→ **Record set**
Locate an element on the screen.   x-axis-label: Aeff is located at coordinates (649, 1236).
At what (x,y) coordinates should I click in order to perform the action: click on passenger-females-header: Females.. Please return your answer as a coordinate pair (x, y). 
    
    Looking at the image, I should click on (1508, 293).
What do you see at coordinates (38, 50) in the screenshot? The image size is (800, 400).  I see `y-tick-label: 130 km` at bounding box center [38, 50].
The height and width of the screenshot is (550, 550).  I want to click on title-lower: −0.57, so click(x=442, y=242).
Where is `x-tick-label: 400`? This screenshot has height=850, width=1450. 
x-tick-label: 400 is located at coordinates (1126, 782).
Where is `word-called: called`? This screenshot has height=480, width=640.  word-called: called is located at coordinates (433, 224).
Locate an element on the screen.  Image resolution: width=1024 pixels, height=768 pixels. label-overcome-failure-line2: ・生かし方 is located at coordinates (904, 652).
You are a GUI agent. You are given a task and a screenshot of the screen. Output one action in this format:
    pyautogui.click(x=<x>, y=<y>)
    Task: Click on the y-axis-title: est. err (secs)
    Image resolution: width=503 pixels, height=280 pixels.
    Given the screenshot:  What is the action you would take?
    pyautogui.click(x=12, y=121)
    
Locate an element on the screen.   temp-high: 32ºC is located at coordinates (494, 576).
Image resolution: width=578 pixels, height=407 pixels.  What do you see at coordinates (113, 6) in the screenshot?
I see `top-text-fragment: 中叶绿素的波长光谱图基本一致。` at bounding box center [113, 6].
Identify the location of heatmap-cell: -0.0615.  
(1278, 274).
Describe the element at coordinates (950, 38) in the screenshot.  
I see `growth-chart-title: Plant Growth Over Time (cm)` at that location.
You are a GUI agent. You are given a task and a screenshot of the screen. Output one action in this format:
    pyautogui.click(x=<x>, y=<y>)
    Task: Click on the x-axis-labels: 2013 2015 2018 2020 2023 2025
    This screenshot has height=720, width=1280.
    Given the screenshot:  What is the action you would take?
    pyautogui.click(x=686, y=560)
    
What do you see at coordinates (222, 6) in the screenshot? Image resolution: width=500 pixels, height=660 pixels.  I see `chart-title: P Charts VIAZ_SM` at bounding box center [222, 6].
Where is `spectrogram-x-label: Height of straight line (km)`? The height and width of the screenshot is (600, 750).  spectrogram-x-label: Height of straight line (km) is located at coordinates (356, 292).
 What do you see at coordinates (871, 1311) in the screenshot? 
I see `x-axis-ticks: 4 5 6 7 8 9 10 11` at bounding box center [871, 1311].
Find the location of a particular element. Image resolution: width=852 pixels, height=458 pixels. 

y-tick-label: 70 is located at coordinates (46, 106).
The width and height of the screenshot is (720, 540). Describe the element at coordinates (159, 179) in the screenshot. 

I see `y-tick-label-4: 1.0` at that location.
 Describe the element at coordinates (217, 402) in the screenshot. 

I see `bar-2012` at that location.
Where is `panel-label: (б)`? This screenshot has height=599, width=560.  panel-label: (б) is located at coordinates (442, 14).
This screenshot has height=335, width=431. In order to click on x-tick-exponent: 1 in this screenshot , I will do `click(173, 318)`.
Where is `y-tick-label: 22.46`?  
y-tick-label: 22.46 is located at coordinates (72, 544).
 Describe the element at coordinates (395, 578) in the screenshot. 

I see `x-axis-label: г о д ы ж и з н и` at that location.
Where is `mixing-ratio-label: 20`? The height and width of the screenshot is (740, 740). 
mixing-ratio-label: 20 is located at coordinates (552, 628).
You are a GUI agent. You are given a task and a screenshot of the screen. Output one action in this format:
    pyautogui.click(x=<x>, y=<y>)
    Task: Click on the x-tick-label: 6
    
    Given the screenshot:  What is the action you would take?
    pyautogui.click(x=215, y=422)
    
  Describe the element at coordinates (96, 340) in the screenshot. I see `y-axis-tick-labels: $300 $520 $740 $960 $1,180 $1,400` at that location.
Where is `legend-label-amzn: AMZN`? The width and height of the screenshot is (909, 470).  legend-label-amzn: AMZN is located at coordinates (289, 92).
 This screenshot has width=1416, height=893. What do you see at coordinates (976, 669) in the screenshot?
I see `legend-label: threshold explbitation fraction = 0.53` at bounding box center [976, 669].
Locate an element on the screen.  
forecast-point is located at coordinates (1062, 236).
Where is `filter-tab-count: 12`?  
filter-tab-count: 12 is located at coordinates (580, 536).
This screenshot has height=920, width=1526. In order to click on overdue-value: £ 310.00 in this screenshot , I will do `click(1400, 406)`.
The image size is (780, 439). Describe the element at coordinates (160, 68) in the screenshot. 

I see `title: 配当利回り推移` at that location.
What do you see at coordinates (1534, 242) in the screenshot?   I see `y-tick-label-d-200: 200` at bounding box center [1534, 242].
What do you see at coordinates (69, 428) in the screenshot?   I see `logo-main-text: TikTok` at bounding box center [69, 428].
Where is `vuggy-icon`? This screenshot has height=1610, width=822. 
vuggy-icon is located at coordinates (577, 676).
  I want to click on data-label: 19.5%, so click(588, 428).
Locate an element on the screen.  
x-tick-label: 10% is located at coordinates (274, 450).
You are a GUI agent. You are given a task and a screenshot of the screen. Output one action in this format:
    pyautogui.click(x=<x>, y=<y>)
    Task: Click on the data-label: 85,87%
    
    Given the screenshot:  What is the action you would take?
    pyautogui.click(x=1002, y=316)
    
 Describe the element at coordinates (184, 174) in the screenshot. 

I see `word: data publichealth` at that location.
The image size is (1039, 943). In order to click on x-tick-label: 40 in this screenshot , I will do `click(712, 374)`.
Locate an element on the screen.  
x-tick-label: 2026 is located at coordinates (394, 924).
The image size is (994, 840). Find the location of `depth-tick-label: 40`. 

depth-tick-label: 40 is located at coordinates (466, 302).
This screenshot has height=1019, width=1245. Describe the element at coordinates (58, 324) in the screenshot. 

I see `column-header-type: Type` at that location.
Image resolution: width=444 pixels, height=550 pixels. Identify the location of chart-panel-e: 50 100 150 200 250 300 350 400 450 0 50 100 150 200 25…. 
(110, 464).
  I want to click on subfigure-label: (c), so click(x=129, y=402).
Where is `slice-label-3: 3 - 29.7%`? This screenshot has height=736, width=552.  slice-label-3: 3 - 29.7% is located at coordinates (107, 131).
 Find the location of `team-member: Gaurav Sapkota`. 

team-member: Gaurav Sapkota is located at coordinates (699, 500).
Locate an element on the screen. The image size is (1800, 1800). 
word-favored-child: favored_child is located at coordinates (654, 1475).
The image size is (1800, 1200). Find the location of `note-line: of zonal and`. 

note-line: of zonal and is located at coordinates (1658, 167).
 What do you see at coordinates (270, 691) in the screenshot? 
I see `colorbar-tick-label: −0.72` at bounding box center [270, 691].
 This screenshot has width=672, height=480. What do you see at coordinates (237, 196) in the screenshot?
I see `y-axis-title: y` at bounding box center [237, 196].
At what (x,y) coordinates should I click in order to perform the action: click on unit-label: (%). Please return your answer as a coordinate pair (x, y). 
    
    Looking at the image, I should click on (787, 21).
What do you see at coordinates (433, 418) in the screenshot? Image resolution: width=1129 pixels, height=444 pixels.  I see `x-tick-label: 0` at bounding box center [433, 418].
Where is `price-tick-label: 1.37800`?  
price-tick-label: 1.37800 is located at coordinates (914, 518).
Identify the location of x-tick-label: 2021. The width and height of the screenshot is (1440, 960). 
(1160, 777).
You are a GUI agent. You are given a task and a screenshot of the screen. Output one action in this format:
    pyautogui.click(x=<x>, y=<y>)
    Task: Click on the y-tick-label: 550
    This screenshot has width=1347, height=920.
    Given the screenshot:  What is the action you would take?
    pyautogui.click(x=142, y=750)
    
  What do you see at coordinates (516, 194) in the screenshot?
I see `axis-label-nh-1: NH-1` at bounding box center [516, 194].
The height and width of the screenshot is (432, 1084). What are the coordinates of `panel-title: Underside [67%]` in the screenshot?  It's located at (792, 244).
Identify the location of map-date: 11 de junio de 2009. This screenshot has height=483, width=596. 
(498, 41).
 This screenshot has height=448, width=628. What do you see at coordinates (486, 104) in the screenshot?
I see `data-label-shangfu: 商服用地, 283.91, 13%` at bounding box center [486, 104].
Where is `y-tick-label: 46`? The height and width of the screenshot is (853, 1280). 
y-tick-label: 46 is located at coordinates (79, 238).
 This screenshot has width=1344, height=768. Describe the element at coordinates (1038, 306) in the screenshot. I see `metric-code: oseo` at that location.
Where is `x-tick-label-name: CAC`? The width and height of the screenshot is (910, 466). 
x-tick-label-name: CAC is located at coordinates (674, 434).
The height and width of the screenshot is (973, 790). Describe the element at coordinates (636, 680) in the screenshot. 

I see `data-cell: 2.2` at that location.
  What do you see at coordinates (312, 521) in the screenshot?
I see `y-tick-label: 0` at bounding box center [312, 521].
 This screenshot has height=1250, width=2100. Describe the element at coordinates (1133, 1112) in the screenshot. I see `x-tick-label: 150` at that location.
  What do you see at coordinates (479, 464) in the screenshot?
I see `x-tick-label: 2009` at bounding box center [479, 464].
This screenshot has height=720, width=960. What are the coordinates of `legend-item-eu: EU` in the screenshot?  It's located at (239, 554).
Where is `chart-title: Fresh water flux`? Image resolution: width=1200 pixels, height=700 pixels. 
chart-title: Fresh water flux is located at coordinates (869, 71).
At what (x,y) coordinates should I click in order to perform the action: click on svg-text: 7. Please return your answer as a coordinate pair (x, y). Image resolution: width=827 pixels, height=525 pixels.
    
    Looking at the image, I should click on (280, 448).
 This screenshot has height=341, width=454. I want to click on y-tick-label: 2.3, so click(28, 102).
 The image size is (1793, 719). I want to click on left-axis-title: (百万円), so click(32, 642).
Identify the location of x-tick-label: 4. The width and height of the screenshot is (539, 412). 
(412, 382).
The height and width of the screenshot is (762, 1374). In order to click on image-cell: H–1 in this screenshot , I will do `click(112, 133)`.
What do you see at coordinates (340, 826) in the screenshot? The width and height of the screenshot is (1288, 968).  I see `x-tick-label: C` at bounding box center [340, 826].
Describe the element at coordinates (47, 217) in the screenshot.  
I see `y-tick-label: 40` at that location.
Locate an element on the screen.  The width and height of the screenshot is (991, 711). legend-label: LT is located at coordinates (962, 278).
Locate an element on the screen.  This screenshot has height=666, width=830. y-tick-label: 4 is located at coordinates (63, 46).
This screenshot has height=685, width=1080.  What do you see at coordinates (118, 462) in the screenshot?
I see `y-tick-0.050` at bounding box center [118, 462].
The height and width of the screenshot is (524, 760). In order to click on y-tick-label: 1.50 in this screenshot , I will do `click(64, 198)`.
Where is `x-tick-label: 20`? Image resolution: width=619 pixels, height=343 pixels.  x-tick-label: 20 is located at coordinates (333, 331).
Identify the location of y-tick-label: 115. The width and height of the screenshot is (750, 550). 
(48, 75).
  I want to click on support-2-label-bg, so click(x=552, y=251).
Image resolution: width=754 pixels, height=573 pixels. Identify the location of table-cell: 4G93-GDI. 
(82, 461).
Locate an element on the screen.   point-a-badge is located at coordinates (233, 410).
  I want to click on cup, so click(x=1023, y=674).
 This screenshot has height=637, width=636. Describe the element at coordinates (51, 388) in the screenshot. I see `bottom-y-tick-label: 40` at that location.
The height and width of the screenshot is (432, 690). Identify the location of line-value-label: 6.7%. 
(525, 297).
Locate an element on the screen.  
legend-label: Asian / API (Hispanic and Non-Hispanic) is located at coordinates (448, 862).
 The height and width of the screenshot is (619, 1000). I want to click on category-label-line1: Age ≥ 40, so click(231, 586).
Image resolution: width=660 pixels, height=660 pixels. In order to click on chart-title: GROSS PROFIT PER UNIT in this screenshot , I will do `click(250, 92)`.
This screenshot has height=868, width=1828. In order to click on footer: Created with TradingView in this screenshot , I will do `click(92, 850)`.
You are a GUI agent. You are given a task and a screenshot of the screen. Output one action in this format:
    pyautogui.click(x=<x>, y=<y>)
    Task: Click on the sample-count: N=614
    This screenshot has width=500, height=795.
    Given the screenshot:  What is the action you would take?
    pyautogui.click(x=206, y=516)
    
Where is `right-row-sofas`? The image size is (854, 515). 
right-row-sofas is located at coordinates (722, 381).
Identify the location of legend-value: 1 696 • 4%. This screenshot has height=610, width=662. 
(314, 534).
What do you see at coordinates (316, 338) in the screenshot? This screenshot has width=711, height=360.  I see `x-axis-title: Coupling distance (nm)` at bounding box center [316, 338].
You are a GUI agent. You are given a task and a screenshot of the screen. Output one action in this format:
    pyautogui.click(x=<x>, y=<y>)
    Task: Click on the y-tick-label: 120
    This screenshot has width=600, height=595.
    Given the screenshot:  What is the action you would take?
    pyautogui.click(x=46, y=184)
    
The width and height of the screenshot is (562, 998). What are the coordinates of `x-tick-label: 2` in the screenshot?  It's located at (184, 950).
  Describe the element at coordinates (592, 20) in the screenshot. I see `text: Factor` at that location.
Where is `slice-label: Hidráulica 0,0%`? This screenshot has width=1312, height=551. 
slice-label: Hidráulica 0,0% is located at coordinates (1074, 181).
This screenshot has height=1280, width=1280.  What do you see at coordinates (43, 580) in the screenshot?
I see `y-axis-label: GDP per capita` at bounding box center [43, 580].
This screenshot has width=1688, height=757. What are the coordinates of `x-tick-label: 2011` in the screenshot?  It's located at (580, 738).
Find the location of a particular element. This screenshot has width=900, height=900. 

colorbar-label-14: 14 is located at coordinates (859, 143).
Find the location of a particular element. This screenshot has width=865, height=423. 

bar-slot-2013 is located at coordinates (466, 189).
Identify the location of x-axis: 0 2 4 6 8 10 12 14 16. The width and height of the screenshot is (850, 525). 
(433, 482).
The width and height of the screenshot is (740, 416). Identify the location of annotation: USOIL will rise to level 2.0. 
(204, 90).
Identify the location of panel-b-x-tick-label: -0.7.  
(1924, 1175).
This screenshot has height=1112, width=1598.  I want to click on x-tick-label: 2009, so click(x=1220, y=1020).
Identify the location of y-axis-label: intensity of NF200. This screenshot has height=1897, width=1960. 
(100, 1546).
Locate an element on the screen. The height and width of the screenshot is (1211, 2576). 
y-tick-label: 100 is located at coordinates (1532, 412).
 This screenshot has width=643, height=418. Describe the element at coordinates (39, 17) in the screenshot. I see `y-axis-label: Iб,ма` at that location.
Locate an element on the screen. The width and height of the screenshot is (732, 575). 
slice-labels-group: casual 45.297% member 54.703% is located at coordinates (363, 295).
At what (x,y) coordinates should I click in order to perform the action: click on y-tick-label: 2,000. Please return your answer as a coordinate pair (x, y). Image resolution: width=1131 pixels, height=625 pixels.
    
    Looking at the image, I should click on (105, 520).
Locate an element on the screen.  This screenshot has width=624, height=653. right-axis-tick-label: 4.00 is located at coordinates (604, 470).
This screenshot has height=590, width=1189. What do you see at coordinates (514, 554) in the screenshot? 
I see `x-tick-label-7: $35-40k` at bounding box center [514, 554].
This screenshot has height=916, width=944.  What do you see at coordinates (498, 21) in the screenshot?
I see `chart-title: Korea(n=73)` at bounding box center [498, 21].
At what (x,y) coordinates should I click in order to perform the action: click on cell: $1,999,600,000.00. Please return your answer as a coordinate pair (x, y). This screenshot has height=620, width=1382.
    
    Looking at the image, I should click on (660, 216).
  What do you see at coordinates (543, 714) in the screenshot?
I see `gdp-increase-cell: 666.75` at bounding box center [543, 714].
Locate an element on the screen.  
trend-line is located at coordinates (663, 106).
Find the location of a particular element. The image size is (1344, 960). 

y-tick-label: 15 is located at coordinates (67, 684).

→ **Action item**
List each line of the entries above that contains the string "header".

→ **Reply**
At what (x,y) coordinates should I click in order to perform the action: click on passenger-females-header: Females.. Please return your answer as a coordinate pair (x, y). 
I see `column-header-type: Type` at that location.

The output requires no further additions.